के लिए एक वैकल्पिक सबूत Σ^ कि सम्मान के साथ व्युत्पन्न लेता है Σ सीधे:

उपर्युक्त के रूप में लॉग-लाइक के साथ पिकिंग:

(μ,Σ)=सी-2लॉग|Σ|-12Σमैं=1टीआर[(एक्स(मैं)-μ)टीΣ-1(एक्स(मैं)-μ)]=सी-12(लॉग|Σ|+Σमैं=1टीआर[(एक्स(मैं)-μ)(एक्स(मैं)-μ)टीΣ-1])=सी-12(लॉग|Σ|+टीआर[एसμΣ-1])
कहाँ पे एसμ=Σमैं=1(एक्स(मैं)-μ)(एक्स(मैं)-μ)टी and we have used the cyclic and linear properties of tr. To compute /Σ we first observe that
Σlog|Σ|=ΣT=Σ1
by the fourth property above. To take the derivative of the second term we will need the property that
Xtr(AX1B)=(X1BAX1)T.
(from The Matrix Cookbook, equation 63). Applying this with B=I we obtain that
Σtr[SμΣ1]=(Σ1SμΣ1)T=Σ1SμΣ1
because both Σ and Sμ are symmetric.

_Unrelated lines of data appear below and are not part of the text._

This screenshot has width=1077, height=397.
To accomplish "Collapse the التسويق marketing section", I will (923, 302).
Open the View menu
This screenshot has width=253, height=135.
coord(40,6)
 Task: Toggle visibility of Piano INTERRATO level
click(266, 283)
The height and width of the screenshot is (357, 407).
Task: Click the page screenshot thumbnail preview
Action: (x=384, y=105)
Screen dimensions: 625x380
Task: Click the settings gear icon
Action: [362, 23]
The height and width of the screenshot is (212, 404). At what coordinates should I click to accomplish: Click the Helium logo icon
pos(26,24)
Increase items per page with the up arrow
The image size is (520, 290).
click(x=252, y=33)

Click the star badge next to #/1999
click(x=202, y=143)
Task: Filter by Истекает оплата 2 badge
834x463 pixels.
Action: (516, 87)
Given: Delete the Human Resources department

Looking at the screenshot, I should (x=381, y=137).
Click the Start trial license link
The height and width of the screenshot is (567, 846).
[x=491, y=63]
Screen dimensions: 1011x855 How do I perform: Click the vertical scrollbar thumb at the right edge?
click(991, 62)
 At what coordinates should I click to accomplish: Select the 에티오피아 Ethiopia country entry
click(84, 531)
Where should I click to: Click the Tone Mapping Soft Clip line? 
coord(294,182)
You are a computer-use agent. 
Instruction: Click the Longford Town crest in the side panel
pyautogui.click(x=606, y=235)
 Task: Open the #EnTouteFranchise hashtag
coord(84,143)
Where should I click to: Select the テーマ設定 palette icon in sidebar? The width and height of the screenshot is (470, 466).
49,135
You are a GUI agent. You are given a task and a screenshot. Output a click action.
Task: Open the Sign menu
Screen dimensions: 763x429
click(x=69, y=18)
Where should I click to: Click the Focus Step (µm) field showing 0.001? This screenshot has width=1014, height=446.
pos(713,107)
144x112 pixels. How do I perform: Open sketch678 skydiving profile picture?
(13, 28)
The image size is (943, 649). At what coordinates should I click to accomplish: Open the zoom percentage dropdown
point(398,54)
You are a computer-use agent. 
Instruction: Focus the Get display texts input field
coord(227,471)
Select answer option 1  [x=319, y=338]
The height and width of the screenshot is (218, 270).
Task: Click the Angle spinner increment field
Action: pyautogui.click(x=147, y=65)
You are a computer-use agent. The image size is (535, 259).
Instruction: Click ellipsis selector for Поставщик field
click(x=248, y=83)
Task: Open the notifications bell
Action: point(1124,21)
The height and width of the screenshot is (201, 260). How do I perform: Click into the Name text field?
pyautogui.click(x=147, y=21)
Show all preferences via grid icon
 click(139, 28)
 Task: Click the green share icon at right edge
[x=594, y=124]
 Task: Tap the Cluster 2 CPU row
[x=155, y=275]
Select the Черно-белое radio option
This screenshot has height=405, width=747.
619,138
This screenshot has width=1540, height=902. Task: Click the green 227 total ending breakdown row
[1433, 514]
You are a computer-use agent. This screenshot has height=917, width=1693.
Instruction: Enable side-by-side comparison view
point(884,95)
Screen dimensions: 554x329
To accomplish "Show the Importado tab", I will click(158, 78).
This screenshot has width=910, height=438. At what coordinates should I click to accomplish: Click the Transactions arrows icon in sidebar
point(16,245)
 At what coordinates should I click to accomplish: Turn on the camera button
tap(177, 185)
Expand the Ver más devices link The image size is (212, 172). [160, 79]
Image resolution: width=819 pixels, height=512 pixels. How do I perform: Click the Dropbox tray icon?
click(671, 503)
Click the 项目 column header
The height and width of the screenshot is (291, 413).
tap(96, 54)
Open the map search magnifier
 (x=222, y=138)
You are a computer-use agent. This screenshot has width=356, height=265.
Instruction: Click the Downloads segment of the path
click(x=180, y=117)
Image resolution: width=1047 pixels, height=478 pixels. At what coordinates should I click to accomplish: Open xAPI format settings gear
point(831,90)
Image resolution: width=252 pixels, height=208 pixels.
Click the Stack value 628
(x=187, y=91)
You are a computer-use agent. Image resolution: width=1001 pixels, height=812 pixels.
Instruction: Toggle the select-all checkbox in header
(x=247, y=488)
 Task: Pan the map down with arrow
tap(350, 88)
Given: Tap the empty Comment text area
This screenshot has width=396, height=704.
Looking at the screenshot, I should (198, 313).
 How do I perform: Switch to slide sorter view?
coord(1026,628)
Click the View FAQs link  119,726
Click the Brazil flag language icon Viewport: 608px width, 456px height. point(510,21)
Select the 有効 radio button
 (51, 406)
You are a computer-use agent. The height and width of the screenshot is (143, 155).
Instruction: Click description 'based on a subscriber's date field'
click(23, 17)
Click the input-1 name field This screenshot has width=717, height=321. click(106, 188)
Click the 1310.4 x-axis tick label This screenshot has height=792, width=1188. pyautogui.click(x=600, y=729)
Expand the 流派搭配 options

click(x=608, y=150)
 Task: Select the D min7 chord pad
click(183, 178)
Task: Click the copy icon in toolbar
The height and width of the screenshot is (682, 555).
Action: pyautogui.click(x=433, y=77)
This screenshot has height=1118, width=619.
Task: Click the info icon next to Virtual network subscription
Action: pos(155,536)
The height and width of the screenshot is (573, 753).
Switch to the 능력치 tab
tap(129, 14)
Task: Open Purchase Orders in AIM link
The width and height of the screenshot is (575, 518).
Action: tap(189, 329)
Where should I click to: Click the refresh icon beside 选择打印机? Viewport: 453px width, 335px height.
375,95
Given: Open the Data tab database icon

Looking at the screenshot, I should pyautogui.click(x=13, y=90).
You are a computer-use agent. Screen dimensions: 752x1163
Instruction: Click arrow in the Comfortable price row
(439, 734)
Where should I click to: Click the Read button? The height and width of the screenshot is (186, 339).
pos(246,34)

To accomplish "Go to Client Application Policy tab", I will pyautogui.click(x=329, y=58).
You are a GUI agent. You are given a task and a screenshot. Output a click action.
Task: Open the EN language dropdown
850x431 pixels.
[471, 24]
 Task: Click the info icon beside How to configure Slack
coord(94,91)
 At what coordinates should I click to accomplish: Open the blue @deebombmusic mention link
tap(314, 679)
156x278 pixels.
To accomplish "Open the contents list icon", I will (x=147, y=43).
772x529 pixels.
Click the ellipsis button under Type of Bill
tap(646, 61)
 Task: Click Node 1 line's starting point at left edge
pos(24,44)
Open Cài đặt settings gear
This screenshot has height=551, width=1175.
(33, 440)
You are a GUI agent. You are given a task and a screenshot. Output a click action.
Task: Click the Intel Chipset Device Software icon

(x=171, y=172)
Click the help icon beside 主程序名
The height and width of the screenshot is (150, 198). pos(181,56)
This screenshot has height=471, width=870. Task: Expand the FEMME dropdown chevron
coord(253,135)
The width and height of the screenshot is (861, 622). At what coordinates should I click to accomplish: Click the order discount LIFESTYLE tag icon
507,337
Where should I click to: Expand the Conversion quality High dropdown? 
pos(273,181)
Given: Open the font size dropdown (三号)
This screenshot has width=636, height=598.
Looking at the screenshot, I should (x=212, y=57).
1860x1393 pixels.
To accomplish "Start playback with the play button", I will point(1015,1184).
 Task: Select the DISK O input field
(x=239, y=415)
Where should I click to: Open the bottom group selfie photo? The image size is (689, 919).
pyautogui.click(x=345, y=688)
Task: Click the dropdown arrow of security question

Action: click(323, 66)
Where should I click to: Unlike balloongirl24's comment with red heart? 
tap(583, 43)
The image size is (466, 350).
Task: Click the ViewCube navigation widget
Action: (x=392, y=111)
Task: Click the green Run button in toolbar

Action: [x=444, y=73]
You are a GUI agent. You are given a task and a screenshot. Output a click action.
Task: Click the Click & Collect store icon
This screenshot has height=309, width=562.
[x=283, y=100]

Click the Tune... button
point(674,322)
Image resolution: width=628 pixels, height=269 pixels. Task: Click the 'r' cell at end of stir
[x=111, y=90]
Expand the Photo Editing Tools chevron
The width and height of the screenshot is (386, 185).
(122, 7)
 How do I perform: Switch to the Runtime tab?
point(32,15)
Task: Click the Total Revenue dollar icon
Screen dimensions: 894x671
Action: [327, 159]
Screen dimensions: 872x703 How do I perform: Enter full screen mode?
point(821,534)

Then
Σ(μ,Σ)mΣ1Σ1SμΣ1.
Setting this to 0 and rearranging gives
Σ^=1mSμ.

This approach is more work than the standard one using derivatives with respect to Λ=Σ1, and requires a more complicated trace identity. I only found it useful because I currently need to take derivatives of a modified likelihood function for which it seems much harder to use /Σ1 than /Σ.

हमारी साइट का प्रयोग करके, आप स्वीकार करते हैं कि आपने हमारी Cookie Policy और निजता नीति को पढ़ और समझा लिया है।
Licensed under cc by-sa 3.0 with attribution required.